*EXERCISE AIM*
Tally the lines in these records that hold the string "tool", and reply with the number alone.

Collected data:

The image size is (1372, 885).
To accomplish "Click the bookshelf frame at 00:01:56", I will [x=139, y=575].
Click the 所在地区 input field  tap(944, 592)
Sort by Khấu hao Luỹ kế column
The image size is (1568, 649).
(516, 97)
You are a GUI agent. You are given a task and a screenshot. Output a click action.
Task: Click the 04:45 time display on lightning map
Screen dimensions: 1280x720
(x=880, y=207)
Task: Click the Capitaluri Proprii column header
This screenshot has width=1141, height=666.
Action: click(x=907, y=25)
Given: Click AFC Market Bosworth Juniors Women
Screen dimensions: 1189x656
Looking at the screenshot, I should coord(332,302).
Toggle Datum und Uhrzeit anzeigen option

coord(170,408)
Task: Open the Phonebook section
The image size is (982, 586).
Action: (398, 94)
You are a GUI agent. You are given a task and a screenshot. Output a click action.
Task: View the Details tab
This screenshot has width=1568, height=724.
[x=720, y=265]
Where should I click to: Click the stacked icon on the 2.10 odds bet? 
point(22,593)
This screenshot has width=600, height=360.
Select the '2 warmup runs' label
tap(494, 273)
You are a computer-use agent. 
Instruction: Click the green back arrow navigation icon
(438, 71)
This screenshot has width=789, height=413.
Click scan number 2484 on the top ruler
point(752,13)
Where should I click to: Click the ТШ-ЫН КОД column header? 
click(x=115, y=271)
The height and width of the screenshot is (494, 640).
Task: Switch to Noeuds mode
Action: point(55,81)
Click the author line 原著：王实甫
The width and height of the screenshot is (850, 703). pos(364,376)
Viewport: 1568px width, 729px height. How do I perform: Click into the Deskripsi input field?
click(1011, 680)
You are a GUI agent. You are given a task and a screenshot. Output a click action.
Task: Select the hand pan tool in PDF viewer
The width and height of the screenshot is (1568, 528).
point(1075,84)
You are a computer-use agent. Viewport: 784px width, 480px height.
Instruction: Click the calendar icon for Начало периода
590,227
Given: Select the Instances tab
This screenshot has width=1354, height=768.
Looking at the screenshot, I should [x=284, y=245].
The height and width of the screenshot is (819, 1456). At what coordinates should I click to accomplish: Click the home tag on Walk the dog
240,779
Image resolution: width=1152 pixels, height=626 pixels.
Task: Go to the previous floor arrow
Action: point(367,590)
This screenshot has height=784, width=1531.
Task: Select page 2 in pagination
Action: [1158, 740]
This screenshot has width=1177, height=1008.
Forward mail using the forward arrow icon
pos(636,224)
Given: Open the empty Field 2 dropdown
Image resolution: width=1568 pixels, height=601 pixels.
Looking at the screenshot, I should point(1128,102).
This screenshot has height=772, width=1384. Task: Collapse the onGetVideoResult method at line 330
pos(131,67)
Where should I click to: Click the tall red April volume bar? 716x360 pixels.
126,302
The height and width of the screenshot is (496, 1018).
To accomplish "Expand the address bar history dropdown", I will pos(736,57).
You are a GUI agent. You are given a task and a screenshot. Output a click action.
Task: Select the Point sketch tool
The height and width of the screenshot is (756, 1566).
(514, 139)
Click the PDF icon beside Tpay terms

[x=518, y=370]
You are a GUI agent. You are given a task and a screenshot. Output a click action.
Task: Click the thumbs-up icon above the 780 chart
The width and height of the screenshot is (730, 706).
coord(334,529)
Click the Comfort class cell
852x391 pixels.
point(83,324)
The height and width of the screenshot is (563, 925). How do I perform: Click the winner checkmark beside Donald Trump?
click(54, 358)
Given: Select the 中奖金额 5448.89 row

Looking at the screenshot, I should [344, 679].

*EXERCISE OUTPUT*
2